Lets Talk Animals

Animal Behaviors

Anyone with a pet has witnessed strange domestic animal behavior before. We are taught a very simple view of animal psychology in school, but it is often mistaken. We are taught that animals have a very rudimentary way of understanding the world, but the animal behaviors we see contradict this. Cats, for example, crave attention. They can do very human things such as sitting down in your lap the moment you want to get to work in order to distract you. Whatever the scientists say, every cat lover knows that felines have definite personalities.

Dog animal behavior is also quite fascinating and unusual. Everyone knows that dogs get into fights from time to time, but people don't realize the dogs also make up after those fights. Animal behaviors can be so much like humans that it is sometimes hard to believe. For example a dog who has just won a fight with another dog will occasionally make amends by rolling over on its back in order to demonstrate that it doesn't want to totally dominate the other creature. Sometimes when dogs are wrestling, you also see these sorts of animal behaviors. A bigger dog will roll over on his back for a smaller one as a way to keep the little dog playing. That way, the little dog feels like he has accomplished something, and the big dog gets to continue to have a playmate.

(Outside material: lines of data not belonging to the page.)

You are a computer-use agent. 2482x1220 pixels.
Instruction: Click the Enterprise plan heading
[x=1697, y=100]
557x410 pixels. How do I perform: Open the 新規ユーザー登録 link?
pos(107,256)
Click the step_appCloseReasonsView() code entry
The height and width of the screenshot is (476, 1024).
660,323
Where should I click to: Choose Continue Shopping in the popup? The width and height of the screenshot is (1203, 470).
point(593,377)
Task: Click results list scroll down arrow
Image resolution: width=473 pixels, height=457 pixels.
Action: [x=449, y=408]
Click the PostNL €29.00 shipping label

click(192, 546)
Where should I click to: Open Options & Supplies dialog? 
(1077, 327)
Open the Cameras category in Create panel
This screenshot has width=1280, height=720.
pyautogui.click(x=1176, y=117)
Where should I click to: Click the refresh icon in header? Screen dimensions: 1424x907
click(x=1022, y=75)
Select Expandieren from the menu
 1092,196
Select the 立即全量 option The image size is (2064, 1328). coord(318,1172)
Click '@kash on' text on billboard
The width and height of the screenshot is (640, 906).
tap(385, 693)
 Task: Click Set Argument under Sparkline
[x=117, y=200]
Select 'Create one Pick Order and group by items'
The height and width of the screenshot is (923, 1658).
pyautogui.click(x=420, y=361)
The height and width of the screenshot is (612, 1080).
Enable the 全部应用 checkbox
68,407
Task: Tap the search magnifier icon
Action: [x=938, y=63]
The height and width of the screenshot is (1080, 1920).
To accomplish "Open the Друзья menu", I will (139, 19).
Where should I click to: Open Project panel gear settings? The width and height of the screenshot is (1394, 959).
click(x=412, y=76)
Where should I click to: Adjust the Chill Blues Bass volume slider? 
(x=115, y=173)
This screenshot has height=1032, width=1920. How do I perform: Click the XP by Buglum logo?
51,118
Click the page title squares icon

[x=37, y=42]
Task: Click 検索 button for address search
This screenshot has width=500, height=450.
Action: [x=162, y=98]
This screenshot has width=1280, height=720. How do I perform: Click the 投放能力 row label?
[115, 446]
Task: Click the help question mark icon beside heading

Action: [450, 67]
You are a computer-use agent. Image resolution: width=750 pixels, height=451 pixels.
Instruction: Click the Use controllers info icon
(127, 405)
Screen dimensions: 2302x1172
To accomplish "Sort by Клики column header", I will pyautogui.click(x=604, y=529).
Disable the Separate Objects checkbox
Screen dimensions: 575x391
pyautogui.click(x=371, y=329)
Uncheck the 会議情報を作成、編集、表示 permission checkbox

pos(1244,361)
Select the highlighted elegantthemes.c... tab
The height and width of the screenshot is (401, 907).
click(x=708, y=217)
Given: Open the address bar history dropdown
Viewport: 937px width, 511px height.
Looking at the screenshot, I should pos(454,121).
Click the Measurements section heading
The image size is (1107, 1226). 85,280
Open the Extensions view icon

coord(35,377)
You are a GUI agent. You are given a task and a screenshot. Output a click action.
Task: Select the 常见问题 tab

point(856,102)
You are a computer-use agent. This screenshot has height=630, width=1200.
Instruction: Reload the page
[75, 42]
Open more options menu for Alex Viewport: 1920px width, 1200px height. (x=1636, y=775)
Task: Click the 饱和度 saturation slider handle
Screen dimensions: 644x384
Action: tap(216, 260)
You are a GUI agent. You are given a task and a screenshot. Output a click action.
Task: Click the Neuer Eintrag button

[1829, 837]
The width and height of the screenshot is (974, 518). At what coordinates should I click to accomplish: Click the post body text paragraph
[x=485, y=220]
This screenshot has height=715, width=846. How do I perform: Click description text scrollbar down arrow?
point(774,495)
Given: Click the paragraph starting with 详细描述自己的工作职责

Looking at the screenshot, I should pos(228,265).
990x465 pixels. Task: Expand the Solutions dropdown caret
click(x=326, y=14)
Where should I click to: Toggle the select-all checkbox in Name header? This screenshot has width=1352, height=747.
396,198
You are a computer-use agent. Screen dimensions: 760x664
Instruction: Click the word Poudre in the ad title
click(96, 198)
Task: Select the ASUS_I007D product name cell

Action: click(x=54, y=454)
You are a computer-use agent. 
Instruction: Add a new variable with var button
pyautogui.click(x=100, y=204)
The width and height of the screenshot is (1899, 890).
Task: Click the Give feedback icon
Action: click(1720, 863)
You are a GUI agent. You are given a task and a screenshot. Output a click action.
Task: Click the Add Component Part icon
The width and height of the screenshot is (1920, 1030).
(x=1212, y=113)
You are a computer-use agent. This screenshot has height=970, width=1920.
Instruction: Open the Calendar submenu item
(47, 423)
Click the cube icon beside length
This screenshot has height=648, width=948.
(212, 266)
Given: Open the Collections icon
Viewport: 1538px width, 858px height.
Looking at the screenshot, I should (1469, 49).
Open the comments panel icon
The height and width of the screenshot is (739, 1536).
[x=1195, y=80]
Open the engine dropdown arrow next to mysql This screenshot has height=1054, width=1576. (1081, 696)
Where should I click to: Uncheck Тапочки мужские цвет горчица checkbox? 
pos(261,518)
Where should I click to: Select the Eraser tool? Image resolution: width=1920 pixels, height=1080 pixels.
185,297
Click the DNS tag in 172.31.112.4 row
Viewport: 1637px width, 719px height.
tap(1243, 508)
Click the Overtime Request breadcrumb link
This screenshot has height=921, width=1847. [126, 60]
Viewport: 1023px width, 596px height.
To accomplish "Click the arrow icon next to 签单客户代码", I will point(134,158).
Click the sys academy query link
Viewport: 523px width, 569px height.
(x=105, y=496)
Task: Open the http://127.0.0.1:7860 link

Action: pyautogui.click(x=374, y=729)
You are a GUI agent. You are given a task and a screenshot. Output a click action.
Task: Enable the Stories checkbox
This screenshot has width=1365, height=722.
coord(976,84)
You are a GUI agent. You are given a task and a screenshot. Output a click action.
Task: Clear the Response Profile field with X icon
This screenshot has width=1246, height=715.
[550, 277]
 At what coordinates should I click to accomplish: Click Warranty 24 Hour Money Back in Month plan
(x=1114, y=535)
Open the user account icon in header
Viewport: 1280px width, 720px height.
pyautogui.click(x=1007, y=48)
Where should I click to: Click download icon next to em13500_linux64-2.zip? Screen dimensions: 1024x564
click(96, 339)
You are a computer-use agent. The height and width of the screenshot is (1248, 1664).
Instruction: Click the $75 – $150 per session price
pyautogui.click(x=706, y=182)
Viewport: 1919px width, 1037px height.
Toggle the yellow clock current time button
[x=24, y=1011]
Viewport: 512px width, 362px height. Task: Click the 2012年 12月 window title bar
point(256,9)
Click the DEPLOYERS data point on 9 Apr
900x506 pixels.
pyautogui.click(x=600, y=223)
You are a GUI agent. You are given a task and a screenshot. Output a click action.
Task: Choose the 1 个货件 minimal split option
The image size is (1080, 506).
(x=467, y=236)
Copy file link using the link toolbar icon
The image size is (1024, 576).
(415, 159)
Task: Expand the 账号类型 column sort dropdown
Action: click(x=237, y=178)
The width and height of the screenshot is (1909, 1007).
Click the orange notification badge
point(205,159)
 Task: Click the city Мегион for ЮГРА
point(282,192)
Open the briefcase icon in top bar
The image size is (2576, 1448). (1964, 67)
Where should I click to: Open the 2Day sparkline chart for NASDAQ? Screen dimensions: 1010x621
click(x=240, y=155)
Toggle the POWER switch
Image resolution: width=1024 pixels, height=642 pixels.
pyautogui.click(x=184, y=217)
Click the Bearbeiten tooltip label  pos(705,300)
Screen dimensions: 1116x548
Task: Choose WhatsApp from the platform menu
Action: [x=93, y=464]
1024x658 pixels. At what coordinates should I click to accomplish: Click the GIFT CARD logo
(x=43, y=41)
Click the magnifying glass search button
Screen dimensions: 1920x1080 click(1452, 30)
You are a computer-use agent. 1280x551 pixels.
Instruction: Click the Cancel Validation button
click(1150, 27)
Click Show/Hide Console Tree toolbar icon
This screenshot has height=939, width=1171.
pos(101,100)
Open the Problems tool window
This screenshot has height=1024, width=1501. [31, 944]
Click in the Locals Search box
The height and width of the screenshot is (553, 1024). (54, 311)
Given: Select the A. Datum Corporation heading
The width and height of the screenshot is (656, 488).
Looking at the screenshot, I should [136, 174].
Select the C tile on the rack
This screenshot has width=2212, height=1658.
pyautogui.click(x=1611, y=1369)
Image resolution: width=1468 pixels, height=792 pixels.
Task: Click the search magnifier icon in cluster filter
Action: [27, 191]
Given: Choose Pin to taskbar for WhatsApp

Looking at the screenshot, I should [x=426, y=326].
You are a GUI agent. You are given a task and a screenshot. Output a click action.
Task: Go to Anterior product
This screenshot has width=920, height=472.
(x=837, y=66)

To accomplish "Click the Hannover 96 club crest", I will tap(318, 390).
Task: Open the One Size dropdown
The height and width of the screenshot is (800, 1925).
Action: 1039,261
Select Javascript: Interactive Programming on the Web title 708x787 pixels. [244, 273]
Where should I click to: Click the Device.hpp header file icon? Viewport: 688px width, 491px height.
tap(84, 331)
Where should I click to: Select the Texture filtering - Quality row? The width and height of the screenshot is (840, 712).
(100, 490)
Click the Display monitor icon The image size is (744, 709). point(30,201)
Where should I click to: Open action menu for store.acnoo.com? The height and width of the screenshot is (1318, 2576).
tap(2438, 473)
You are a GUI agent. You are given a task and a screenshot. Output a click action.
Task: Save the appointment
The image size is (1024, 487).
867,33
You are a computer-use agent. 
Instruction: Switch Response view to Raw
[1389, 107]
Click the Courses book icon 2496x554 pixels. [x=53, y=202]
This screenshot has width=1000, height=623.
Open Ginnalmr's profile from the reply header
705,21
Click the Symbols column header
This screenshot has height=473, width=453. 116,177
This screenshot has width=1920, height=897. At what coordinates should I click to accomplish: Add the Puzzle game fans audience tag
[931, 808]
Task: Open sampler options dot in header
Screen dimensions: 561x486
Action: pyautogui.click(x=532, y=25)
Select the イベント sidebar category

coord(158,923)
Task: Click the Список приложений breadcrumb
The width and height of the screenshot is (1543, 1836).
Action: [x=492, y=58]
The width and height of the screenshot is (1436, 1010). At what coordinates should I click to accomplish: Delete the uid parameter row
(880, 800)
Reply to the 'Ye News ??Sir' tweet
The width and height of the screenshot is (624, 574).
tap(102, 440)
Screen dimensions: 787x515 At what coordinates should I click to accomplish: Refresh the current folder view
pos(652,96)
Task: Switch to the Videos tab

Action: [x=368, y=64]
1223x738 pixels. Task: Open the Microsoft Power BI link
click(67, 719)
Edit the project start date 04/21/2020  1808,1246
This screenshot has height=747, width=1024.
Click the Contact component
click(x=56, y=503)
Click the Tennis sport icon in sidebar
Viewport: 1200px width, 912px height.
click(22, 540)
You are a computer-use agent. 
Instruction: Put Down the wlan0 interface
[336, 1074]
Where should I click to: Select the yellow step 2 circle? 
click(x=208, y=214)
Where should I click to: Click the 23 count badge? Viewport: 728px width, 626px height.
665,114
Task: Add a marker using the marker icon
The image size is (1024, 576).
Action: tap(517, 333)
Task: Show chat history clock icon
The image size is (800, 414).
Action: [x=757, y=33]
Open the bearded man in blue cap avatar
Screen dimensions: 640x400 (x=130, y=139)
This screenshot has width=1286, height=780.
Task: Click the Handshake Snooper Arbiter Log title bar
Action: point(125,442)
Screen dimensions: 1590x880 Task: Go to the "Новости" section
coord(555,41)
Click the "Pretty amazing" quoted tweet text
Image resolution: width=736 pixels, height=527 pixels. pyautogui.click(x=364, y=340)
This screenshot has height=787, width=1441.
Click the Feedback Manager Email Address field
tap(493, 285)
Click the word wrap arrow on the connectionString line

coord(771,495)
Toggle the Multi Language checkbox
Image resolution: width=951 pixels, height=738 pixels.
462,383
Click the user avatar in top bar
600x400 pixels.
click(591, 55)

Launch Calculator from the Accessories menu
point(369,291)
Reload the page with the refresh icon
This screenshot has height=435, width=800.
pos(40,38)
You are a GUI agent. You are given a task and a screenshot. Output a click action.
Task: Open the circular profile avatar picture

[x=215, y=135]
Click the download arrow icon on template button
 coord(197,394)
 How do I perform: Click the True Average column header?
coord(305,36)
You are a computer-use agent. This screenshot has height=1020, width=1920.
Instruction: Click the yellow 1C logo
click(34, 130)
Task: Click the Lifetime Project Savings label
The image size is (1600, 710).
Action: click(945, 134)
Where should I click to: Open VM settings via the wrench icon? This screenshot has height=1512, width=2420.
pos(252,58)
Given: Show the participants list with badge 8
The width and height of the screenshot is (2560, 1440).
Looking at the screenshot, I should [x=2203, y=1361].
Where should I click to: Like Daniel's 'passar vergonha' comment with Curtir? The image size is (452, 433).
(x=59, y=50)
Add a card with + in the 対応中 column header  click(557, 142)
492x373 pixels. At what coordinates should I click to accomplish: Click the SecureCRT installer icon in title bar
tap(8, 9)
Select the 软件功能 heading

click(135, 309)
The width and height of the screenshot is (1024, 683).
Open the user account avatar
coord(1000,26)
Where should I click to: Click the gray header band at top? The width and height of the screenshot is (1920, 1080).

It is tempting to view this domestic animal behavior as anomalous, but anyone who has spent any time watching nature documentaries knows this is not true. Animal behaviors can be learned from humans, but animals in the wild also exhibit complex social structures. Not only do they fight and display animal mating behavior, but they also socialize in very complicated ways. Monkeys and apes groom each other, spend time relaxing together, and even seem to gossip in their own primitive way. Even turtles are social creatures. If you have ever been canoing around an area with lots of turtles on a sunny day, you will see them sunning themselves one on top of the other.

It is also worth noticing the animal behaviors that are kind of, well, animalistic. For me, the best animals to look at for this kind of behavior are birds. Birds have elaborate ritualistic dance or actions for almost everything. They move around in rhythmic ways for mating dances, use certain calls to warn off other birds from their territories, and puff themselves up while moving their heads back and forth as a way to scare off potential predators or rivals.